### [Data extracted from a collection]
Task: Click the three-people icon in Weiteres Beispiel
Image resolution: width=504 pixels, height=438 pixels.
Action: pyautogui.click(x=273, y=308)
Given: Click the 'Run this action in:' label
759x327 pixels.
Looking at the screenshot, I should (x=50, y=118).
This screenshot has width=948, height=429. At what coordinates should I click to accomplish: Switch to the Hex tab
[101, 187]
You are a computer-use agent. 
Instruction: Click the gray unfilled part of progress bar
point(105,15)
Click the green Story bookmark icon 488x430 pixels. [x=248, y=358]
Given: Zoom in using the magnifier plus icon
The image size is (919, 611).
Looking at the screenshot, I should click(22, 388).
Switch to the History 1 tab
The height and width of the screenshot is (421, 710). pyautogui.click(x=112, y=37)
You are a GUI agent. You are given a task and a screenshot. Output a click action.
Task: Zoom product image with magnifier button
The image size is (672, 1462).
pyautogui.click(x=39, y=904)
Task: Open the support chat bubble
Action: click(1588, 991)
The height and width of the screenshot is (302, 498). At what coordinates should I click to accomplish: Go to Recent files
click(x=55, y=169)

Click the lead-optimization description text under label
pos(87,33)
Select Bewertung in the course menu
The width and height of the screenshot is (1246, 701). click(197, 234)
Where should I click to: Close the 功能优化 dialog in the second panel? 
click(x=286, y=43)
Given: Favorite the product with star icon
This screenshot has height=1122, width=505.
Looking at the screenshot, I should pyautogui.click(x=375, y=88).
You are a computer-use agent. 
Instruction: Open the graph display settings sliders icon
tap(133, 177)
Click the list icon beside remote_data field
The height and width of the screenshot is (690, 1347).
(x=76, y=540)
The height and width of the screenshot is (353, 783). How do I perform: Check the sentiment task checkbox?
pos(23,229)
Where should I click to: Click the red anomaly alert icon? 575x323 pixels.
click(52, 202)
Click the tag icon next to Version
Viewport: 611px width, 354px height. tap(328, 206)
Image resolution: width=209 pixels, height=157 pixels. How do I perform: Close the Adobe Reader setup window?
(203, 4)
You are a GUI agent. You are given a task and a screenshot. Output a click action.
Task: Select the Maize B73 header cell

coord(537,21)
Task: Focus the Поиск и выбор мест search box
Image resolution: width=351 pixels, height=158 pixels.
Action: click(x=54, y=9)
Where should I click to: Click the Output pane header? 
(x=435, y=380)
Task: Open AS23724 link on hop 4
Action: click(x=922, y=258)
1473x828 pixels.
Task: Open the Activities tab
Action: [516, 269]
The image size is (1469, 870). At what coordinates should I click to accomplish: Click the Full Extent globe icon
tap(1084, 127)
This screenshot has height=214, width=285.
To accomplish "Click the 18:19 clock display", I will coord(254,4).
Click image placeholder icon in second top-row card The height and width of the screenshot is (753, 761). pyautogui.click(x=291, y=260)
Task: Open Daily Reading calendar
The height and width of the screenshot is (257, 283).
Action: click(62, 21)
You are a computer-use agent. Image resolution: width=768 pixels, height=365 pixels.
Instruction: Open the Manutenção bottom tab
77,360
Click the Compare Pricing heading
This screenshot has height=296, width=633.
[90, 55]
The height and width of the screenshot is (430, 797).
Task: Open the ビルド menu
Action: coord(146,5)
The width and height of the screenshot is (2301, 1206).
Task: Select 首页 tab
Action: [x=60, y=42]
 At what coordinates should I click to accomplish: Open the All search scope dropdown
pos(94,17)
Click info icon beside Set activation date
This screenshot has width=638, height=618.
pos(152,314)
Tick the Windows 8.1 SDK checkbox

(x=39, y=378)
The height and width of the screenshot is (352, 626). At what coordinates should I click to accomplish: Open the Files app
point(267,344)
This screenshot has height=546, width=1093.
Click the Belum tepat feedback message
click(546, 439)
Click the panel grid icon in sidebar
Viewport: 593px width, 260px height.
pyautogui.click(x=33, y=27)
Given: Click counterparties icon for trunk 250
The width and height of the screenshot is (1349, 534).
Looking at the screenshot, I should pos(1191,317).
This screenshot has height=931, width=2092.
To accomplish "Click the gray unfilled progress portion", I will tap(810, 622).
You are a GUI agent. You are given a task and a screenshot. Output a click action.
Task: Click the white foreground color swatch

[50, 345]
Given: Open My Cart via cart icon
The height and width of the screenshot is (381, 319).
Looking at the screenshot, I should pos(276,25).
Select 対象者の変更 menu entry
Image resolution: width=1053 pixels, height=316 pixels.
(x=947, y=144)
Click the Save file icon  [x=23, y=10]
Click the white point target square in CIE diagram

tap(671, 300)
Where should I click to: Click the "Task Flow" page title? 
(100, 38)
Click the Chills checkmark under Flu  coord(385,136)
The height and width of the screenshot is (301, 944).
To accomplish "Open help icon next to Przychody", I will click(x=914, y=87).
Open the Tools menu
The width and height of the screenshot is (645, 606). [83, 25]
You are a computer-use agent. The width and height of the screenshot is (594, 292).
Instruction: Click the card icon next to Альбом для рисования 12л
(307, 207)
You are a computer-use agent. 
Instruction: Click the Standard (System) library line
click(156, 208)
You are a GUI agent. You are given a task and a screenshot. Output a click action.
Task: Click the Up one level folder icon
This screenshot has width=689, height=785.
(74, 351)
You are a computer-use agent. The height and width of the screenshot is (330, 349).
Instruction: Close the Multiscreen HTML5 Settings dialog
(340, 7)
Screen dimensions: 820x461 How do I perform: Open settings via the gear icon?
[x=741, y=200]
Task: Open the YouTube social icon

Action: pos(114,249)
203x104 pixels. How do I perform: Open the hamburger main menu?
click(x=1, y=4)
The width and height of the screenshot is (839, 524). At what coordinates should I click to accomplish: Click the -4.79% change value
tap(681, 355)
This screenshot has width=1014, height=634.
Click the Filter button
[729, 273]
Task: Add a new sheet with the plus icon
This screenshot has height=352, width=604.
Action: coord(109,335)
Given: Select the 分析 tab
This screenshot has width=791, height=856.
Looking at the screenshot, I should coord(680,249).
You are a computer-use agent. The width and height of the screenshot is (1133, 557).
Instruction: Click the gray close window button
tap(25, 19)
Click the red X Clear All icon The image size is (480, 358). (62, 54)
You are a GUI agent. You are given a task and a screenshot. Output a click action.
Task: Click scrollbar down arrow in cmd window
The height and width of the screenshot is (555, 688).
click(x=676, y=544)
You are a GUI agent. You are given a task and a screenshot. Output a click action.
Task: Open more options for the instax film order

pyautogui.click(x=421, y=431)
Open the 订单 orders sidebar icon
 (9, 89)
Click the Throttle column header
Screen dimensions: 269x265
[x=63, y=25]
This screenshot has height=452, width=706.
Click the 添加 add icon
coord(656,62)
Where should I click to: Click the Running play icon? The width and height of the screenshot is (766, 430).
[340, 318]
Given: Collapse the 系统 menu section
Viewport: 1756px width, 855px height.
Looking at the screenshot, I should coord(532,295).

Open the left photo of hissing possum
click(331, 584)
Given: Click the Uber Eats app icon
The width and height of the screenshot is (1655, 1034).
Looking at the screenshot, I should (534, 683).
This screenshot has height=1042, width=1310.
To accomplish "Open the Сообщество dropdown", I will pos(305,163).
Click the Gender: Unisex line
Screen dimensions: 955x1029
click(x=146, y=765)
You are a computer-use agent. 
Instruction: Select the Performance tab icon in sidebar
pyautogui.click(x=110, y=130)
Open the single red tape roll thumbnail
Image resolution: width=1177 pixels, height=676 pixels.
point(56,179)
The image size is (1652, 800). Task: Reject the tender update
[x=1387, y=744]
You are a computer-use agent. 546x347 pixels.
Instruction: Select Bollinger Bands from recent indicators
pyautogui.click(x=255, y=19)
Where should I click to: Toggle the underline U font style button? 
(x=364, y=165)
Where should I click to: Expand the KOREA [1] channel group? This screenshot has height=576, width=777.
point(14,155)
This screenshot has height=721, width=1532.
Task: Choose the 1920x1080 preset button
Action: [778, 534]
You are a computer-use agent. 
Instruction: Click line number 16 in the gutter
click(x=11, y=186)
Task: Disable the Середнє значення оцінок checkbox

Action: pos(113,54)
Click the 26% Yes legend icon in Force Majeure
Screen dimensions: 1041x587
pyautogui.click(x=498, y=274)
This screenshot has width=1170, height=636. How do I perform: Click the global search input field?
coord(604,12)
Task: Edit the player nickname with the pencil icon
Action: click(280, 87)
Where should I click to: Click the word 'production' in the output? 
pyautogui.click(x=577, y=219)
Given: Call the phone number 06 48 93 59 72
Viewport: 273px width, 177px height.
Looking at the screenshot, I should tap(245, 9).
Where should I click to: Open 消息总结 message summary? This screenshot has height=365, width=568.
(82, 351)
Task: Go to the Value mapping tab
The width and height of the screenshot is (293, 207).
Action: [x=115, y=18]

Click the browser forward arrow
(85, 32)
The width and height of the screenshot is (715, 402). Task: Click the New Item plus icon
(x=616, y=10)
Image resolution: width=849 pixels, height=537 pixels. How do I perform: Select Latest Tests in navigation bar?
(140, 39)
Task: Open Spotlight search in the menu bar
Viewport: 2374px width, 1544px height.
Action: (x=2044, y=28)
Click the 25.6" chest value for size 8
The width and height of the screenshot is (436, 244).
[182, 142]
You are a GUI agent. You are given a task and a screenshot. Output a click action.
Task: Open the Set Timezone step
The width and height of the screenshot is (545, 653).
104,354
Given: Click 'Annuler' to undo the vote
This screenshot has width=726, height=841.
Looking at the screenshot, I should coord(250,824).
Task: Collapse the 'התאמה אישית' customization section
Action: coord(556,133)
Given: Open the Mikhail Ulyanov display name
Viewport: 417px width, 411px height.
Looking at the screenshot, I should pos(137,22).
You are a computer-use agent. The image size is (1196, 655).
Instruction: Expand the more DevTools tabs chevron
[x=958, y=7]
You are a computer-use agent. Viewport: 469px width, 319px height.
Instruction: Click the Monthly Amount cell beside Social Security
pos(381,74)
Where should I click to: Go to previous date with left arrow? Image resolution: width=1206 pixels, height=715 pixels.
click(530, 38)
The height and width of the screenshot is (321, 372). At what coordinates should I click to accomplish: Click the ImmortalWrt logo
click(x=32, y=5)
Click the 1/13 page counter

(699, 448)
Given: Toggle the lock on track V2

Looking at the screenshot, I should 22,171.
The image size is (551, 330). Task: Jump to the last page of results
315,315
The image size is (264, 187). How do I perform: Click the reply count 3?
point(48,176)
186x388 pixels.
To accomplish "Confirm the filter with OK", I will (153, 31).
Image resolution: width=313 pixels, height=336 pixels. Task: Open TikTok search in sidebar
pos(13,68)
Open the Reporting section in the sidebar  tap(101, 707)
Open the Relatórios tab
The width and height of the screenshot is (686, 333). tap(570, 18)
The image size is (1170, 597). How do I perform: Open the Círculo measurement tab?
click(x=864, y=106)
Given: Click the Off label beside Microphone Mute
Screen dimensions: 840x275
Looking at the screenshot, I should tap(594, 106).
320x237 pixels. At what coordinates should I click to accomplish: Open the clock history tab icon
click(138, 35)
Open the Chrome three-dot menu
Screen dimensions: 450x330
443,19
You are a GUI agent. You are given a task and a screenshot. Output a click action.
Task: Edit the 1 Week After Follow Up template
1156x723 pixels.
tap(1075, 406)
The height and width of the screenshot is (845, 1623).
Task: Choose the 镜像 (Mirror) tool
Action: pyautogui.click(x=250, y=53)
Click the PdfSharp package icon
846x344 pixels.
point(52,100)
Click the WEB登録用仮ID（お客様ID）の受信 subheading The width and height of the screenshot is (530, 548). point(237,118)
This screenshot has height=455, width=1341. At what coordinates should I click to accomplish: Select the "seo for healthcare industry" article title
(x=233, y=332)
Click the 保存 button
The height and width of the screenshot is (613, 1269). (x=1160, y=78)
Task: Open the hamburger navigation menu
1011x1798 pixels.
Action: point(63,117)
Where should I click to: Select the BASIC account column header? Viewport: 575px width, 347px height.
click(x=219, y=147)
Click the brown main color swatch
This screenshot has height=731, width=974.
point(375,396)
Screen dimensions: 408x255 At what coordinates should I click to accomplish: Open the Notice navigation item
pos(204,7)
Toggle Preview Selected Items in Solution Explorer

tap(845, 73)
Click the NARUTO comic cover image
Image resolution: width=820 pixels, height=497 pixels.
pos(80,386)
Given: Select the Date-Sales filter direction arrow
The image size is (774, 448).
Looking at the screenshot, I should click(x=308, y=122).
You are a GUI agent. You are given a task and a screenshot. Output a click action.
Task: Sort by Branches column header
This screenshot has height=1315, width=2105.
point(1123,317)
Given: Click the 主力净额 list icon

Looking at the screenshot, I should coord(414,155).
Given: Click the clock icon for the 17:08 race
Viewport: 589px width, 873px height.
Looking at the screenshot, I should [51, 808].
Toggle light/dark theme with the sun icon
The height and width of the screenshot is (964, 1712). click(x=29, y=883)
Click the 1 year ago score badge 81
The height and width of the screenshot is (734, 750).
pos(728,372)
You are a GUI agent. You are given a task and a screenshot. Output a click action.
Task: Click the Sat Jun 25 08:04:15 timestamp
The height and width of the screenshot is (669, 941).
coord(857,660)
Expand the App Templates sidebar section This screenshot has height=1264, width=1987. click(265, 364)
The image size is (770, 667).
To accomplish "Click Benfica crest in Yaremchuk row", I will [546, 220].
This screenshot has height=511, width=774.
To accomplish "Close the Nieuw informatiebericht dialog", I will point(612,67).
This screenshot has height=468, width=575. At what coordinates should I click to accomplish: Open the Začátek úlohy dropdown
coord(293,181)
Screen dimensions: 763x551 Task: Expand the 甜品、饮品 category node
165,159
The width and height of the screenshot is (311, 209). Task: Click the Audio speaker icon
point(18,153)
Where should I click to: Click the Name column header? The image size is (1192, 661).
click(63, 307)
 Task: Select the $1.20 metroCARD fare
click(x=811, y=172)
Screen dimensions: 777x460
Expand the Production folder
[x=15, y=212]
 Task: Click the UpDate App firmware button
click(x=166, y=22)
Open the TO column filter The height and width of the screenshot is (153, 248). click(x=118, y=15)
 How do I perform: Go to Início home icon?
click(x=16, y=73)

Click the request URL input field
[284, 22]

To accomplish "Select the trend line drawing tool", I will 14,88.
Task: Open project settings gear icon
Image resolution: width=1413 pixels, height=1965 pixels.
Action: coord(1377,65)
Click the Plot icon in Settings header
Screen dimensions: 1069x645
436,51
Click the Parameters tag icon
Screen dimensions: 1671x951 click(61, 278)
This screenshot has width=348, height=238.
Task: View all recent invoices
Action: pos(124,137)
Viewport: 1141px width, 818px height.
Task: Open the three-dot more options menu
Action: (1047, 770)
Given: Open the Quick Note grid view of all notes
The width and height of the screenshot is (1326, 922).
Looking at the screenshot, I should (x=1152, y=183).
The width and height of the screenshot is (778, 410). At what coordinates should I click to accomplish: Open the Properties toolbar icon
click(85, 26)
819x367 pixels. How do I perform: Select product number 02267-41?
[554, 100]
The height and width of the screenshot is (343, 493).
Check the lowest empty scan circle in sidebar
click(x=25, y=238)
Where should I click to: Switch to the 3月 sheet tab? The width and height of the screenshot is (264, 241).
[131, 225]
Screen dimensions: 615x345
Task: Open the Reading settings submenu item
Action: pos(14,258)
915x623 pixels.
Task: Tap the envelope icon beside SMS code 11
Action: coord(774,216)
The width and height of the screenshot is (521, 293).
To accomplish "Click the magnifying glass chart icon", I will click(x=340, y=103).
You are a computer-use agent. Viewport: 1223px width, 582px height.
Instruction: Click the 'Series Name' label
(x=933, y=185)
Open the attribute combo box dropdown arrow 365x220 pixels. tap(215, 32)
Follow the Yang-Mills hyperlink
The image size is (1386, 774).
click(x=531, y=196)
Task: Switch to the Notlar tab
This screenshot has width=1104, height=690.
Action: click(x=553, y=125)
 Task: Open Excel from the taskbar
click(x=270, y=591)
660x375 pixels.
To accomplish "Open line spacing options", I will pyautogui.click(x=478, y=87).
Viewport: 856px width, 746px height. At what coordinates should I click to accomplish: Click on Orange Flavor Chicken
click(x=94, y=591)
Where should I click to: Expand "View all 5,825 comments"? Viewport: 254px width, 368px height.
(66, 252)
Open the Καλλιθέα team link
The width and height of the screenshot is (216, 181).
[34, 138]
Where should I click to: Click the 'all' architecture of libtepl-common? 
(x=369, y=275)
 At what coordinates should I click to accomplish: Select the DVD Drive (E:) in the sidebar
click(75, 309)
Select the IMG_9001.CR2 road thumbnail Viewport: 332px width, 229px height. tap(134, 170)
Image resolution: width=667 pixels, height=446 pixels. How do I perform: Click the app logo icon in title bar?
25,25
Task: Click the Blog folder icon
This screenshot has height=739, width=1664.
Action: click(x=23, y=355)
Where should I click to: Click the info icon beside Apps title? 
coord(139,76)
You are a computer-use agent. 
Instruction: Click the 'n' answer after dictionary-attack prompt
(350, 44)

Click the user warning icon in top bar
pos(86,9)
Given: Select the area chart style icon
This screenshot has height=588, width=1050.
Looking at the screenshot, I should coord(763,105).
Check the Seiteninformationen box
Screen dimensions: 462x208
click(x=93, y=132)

### [Set problem]
Return the lines of the records above, starting at the line that contains "Click the green" and ending at the line that contains "The width and height of the screenshot is (1246, 701).", both included, copied character for character.

### [Output for this task]
Click the green Story bookmark icon 488x430 pixels. [x=248, y=358]
Given: Zoom in using the magnifier plus icon
The image size is (919, 611).
Looking at the screenshot, I should click(22, 388).
Switch to the History 1 tab
The height and width of the screenshot is (421, 710). pyautogui.click(x=112, y=37)
You are a GUI agent. You are given a task and a screenshot. Output a click action.
Task: Zoom product image with magnifier button
The image size is (672, 1462).
pyautogui.click(x=39, y=904)
Task: Open the support chat bubble
Action: click(1588, 991)
The height and width of the screenshot is (302, 498). At what coordinates should I click to accomplish: Go to Recent files
click(x=55, y=169)

Click the lead-optimization description text under label
pos(87,33)
Select Bewertung in the course menu
The width and height of the screenshot is (1246, 701). click(197, 234)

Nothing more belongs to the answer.